Scan the material for the string "folder" and copy out every line in which it occurs.

_The records_
• • • •

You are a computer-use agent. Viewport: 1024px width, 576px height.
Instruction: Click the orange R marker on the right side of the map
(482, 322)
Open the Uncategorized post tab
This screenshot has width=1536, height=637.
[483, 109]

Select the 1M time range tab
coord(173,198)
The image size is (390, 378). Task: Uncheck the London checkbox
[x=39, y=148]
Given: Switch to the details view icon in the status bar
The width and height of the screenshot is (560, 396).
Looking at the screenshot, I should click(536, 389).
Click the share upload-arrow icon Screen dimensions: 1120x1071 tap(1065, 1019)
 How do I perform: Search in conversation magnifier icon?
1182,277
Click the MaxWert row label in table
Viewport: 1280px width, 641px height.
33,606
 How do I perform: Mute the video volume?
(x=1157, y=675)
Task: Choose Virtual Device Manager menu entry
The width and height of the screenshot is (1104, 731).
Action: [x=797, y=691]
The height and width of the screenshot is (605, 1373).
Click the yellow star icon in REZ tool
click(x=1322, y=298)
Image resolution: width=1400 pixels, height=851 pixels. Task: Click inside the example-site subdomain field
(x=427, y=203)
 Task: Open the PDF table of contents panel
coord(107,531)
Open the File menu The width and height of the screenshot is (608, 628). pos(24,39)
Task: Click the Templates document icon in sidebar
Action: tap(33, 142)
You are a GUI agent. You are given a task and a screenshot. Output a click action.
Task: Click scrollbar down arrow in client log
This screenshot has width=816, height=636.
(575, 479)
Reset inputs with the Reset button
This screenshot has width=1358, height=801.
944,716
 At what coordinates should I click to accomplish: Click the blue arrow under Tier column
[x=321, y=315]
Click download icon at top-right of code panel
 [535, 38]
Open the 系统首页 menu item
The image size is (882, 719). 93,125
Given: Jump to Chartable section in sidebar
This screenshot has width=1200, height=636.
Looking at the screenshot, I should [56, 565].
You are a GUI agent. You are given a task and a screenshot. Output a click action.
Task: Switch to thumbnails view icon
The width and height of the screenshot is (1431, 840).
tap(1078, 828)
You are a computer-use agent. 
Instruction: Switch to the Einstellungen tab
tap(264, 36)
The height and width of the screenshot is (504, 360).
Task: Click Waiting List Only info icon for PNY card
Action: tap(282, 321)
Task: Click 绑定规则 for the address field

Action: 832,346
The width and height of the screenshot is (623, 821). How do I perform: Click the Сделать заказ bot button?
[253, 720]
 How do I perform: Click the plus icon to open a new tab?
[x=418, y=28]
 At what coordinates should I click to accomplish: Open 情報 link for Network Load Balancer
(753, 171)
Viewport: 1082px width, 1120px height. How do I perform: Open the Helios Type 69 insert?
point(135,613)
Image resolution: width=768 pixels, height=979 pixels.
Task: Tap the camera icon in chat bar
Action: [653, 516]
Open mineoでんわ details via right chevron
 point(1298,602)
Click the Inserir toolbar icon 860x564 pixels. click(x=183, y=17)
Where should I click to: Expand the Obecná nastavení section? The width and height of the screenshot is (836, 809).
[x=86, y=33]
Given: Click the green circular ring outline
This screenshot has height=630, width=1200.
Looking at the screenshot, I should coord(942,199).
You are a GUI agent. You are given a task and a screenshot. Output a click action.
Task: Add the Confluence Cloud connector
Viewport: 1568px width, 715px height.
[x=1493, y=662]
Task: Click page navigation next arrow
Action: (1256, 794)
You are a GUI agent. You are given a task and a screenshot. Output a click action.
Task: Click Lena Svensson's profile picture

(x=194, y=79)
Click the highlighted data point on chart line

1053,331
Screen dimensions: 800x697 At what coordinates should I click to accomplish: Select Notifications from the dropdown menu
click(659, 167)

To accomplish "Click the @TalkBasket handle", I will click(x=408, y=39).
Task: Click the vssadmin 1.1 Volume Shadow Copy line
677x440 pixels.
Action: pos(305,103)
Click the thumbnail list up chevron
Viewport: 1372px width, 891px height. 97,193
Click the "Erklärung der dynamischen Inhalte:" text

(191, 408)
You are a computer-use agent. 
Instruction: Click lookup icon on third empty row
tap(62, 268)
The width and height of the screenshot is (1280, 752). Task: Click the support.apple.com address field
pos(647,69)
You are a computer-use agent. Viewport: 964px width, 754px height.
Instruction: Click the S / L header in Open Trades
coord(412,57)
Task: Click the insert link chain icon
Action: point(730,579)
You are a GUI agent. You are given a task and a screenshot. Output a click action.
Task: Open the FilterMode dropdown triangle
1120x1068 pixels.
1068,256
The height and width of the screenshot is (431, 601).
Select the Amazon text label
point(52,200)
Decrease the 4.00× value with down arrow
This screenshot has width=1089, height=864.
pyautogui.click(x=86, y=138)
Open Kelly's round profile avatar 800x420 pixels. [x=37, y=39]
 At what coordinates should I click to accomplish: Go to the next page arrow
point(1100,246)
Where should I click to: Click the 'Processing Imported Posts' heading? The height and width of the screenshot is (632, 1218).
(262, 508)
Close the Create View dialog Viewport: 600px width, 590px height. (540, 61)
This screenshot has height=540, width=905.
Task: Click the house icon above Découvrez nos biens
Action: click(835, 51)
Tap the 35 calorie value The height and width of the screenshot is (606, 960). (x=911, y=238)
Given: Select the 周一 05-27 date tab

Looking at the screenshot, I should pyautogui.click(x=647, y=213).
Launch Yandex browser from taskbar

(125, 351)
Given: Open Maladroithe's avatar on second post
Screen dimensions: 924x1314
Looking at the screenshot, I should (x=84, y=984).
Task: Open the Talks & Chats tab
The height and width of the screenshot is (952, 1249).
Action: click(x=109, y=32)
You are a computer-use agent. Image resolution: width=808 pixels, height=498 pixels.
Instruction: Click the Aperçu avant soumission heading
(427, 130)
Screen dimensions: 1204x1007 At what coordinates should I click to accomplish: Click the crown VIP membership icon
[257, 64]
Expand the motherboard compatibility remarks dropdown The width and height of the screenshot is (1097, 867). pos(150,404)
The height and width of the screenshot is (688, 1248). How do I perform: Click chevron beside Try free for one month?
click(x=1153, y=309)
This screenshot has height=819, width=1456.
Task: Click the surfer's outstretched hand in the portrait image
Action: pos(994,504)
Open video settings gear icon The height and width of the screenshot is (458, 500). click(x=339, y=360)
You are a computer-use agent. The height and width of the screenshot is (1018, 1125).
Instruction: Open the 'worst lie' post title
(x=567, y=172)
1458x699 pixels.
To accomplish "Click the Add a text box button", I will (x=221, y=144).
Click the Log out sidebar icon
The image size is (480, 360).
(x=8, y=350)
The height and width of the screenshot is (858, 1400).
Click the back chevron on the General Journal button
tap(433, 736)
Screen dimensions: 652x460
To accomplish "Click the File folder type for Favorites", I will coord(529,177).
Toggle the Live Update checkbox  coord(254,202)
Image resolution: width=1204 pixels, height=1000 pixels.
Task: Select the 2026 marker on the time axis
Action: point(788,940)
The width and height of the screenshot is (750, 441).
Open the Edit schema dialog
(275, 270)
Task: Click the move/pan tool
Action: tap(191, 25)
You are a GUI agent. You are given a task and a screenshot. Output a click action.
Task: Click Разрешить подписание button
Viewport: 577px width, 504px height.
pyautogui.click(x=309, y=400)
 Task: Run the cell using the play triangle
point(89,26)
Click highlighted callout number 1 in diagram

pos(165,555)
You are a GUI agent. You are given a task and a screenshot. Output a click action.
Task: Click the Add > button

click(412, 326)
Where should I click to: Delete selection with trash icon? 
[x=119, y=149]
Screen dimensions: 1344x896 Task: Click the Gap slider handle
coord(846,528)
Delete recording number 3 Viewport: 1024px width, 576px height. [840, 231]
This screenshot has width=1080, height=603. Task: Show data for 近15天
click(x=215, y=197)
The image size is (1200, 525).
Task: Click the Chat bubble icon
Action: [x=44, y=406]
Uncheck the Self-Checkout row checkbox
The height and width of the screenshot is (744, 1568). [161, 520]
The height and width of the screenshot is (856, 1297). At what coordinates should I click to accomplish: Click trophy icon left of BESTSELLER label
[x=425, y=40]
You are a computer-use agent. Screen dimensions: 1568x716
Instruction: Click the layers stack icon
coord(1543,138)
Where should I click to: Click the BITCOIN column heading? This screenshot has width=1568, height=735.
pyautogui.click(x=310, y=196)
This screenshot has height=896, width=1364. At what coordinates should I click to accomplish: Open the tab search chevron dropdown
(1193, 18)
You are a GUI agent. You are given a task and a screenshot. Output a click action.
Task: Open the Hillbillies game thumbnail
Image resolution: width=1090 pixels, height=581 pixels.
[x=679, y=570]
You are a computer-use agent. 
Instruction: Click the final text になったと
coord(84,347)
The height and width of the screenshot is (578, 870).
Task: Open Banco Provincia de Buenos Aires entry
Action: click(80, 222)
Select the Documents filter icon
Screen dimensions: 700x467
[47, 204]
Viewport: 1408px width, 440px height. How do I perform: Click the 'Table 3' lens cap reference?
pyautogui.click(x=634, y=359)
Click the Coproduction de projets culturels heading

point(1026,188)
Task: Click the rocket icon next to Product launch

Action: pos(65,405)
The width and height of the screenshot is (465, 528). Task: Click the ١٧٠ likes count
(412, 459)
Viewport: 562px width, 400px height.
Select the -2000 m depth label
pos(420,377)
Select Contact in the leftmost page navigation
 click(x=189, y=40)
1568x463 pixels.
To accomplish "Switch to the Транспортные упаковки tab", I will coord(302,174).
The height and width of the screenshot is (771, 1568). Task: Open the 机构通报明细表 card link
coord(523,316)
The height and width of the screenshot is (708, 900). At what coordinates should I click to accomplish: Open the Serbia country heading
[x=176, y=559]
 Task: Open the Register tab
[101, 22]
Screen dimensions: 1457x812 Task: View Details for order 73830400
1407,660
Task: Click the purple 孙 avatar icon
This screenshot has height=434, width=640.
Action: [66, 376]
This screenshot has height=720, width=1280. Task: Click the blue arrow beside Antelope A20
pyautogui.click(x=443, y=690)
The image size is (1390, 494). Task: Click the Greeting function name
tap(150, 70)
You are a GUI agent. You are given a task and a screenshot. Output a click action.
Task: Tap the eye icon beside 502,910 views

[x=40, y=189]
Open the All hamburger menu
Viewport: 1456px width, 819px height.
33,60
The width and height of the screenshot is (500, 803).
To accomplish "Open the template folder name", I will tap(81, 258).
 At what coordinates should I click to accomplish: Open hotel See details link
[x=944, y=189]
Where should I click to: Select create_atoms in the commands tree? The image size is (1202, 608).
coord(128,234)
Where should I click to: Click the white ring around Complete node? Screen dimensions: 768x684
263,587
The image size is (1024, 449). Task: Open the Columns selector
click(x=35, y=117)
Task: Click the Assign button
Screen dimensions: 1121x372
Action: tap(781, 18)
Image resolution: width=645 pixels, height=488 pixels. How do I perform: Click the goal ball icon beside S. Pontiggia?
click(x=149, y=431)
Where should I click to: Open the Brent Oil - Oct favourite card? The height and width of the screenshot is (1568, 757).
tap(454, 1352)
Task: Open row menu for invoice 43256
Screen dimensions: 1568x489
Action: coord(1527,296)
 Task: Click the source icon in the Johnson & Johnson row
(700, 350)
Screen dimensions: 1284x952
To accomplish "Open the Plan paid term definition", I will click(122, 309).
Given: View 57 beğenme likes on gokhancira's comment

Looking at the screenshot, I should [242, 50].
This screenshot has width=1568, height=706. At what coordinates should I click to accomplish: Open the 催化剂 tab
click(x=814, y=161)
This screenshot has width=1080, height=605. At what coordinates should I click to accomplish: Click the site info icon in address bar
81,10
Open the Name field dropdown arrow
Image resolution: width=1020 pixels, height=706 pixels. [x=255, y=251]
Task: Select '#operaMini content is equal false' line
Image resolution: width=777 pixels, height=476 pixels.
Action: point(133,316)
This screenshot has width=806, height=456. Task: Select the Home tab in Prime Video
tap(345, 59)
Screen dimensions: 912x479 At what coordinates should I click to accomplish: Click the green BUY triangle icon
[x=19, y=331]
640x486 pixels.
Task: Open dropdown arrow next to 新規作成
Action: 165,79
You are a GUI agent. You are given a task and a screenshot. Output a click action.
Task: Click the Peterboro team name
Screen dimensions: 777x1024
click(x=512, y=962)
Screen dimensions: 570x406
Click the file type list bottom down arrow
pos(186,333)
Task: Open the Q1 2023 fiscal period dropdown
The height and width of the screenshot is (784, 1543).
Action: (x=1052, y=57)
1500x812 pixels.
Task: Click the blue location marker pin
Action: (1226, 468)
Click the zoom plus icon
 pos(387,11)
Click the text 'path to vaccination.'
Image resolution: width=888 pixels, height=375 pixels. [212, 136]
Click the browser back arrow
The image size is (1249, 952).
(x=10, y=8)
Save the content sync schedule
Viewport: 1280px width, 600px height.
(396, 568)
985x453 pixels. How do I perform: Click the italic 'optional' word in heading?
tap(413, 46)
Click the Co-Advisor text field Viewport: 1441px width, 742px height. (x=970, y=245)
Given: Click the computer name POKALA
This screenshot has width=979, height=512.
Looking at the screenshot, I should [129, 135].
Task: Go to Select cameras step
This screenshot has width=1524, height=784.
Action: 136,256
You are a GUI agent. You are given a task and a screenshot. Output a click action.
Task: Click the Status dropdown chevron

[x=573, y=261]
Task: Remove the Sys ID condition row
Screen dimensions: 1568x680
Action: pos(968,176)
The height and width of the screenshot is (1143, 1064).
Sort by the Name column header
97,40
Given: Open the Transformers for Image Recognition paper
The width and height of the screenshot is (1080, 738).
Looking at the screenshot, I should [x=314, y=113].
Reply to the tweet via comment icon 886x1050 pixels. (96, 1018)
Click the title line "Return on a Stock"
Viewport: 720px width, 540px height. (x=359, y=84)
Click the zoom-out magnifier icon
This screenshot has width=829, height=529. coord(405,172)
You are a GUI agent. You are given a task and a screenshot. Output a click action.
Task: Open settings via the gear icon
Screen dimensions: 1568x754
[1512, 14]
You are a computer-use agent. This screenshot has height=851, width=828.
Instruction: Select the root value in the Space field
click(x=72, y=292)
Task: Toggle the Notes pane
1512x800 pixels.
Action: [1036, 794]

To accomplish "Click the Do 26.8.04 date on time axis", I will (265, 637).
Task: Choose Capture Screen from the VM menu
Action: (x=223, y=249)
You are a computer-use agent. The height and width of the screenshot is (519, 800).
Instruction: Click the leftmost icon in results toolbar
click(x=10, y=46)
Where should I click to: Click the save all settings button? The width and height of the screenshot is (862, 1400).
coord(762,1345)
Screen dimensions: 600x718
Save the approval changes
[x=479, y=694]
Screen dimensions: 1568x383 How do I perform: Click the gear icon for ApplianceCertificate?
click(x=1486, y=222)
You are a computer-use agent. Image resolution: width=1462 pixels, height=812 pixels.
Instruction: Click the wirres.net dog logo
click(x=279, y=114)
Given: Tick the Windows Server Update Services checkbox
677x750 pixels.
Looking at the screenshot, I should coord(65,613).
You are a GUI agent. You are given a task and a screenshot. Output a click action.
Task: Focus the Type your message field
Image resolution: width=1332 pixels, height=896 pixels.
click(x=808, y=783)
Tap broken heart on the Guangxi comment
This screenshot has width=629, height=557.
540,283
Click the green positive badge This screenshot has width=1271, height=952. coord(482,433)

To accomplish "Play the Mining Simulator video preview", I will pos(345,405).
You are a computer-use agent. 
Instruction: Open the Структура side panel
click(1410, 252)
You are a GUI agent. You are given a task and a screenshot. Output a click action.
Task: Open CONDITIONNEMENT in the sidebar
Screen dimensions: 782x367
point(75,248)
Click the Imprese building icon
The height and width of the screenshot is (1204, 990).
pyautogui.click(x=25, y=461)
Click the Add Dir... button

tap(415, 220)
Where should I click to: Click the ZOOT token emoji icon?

• • • •

_Output of the exercise_
To accomplish "Click the File folder type for Favorites", I will coord(529,177).
To accomplish "Open the template folder name", I will tap(81, 258).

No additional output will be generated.